Injury to the central nervous system initiates a series of signals that control cell survival and rearrangement, leading to some functional recovery. Using a unilateral model of hypoxic-ischemic brain injury, we report strong induction of inhibin beta A and alpha subunit messenger RNA in several regions of the brain and provide evidence for novel roles for the inhibin/activin family of peptides in modulating neural function. Expression was visualized by in situ hybridization and the beta A subunit was observed as early as 1 h after injury in the dentate gyrus of the non-ligated hemisphere. Strong induction was seen in the hippocampus, piriform cortex and amygdala on the non-ligated hemisphere 24 h after injury. The early induction of inhibin beta A was associated with seizure activity, since administration of the anticonvulsant carbamazepine (8 mg/kg) markedly attenuated the signal. Only background expression was observed for the alpha and beta B subunits at these early time points. A bilateral induction of both beta A and alpha subunit messenger RNA was demonstrated in the meningeal membrane from three to seven days after injury. This second wave was not blocked by carbamazepine.

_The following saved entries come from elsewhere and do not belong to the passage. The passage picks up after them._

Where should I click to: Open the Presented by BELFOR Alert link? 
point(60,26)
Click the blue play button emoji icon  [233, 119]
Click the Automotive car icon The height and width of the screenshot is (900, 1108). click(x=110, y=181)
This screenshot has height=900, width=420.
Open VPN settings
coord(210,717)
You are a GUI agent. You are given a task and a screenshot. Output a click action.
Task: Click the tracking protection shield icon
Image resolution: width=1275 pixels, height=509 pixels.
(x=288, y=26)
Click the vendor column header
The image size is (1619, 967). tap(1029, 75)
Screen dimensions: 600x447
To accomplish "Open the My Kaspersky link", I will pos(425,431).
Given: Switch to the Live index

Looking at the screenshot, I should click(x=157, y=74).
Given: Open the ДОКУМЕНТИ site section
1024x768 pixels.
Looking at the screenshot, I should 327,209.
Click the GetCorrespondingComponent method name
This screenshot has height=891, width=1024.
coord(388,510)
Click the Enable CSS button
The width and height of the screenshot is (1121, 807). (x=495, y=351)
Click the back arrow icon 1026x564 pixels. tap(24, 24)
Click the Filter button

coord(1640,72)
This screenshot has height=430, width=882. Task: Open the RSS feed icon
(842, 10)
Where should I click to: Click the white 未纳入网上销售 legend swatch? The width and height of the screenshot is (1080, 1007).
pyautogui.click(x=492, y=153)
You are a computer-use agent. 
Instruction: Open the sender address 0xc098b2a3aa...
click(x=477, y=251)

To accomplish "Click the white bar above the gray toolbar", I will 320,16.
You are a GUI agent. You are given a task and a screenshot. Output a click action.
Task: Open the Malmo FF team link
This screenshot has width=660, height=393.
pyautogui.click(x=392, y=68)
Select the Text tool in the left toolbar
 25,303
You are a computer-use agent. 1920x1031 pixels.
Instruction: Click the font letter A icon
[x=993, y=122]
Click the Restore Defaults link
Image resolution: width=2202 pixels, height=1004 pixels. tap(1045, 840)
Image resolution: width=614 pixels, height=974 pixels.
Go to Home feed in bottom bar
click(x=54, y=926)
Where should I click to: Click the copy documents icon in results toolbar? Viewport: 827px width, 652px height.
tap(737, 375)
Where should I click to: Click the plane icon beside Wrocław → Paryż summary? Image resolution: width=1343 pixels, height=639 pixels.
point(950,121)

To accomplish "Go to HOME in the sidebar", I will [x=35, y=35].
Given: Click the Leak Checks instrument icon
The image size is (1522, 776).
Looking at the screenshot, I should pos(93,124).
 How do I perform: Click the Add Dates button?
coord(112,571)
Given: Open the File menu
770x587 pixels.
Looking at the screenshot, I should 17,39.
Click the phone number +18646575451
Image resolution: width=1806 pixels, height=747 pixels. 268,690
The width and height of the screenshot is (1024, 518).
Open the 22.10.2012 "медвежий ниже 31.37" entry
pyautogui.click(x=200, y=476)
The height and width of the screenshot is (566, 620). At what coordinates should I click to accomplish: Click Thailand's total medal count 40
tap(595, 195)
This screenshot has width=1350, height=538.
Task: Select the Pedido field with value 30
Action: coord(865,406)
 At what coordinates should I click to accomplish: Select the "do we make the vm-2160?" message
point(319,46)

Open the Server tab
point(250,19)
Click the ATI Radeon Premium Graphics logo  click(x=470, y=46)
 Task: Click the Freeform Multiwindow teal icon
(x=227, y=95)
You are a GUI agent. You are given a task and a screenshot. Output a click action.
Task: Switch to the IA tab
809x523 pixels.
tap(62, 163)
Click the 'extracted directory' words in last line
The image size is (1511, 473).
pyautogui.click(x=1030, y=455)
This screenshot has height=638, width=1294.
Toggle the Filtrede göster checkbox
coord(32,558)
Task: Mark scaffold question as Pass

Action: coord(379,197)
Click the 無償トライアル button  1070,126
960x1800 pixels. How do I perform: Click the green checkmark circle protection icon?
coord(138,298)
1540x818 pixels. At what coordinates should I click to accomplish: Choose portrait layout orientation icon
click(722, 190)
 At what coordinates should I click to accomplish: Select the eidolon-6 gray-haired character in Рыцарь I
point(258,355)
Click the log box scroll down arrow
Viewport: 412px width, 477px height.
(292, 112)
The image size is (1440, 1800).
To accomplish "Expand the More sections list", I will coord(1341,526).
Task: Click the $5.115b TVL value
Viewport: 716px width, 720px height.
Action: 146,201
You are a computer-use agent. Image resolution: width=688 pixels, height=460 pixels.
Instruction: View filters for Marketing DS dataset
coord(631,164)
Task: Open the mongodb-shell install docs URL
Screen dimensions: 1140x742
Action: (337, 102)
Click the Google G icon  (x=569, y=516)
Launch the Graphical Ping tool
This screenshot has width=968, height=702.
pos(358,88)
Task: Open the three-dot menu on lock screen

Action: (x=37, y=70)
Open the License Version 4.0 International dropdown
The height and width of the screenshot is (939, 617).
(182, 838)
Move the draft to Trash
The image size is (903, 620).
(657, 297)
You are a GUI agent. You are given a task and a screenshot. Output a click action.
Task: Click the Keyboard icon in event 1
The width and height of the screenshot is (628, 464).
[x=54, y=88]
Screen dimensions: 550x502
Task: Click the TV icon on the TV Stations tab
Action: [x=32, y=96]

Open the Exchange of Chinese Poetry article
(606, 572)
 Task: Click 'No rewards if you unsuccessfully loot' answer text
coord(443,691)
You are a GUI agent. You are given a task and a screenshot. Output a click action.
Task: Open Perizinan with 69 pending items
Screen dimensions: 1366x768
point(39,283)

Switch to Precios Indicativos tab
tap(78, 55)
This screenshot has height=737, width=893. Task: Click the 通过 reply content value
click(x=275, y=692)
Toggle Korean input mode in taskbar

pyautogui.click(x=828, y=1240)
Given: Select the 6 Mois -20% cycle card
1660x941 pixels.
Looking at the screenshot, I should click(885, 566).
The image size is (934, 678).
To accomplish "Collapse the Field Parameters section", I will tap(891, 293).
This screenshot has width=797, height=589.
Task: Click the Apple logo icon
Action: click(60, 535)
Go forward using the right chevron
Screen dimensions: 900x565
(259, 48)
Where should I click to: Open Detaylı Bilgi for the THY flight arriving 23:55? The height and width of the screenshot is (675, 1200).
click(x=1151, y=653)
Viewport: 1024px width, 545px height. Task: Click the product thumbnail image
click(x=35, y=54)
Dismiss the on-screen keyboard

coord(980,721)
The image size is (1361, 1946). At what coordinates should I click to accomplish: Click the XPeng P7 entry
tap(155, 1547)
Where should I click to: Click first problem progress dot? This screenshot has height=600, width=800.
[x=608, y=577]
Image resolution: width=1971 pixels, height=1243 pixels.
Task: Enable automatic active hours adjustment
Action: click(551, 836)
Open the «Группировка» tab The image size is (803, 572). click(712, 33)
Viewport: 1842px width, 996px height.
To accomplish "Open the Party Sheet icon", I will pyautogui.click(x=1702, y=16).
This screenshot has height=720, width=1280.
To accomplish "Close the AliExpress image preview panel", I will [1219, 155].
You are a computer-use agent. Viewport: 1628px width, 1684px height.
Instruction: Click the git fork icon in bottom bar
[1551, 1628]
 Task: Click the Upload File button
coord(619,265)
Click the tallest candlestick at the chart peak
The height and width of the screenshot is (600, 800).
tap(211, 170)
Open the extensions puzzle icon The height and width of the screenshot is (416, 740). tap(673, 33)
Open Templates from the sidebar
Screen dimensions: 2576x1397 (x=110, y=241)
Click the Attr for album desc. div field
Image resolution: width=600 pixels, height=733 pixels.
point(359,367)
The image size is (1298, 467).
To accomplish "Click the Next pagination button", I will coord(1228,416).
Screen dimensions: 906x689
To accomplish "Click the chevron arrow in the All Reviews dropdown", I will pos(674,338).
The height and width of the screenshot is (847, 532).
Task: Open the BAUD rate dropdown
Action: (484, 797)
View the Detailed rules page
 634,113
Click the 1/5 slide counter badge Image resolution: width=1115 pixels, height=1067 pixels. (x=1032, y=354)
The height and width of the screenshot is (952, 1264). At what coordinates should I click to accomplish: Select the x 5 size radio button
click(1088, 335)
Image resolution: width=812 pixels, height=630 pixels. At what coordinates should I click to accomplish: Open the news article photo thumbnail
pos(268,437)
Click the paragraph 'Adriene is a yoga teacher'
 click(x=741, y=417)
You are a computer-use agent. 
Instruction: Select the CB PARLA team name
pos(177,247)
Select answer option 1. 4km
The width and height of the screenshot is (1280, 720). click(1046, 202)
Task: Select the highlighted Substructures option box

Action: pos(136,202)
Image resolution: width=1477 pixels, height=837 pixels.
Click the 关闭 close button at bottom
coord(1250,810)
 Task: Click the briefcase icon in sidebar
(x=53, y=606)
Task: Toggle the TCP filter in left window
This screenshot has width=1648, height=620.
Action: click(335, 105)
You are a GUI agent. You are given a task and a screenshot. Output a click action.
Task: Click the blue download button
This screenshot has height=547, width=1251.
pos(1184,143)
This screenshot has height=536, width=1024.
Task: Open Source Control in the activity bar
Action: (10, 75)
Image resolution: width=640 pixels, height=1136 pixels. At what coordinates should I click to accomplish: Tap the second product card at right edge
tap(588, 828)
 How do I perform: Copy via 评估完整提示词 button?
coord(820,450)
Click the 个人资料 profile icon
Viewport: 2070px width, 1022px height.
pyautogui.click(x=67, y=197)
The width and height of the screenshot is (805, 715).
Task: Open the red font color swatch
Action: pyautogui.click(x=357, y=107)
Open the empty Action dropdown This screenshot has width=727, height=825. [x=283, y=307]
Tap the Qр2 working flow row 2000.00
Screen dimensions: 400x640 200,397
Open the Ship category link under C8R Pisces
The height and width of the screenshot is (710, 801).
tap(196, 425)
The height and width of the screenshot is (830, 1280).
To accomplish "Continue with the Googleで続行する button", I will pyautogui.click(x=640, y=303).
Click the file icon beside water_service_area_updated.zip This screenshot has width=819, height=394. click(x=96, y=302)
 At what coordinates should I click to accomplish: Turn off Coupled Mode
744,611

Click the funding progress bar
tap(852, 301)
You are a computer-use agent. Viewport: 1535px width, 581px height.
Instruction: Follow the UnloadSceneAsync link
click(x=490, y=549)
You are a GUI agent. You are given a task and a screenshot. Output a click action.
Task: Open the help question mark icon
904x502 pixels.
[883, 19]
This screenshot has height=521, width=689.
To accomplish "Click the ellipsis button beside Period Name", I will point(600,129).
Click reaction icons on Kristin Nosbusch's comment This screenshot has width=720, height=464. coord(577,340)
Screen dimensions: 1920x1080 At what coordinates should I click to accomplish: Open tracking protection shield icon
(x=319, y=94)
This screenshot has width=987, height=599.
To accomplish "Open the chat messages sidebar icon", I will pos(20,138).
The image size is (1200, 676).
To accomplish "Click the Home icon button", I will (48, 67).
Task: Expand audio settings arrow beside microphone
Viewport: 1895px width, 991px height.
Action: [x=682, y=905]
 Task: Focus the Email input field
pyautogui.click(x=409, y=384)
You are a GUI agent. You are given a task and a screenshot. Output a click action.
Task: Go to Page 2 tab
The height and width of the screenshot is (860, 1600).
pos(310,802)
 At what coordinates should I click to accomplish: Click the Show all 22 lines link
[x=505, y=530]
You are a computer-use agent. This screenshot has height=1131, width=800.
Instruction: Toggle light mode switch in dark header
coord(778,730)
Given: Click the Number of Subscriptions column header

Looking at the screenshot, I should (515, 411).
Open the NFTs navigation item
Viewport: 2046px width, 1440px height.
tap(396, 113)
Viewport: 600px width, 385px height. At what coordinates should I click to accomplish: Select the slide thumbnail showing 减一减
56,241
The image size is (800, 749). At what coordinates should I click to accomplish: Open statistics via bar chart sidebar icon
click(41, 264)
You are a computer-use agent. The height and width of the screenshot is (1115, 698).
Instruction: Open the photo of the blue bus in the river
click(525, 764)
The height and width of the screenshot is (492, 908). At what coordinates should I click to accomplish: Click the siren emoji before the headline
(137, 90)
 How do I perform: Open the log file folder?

Thirdly, beta A and alpha subunit expression was observed in the infarct from days 5 to 7. However, expression was not co-localized with isolectin B4 staining for reactive microglia or astrocytes, but instead the pattern of distribution strongly suggested that inhibin/activin was induced around microvessels. These data demonstrated three distinct waves of beta A subunit expression following hypoxic-ischemic injury, two of which coincided with alpha subunit expression. The early induction of beta A subunit was seizure related, whereas subsequent co-induction of beta A and alpha subunit suggested involvement in vascular and meningeal reactions. These results suggest specific roles for both activin and inhibin in the central nervous system during recovery from injury.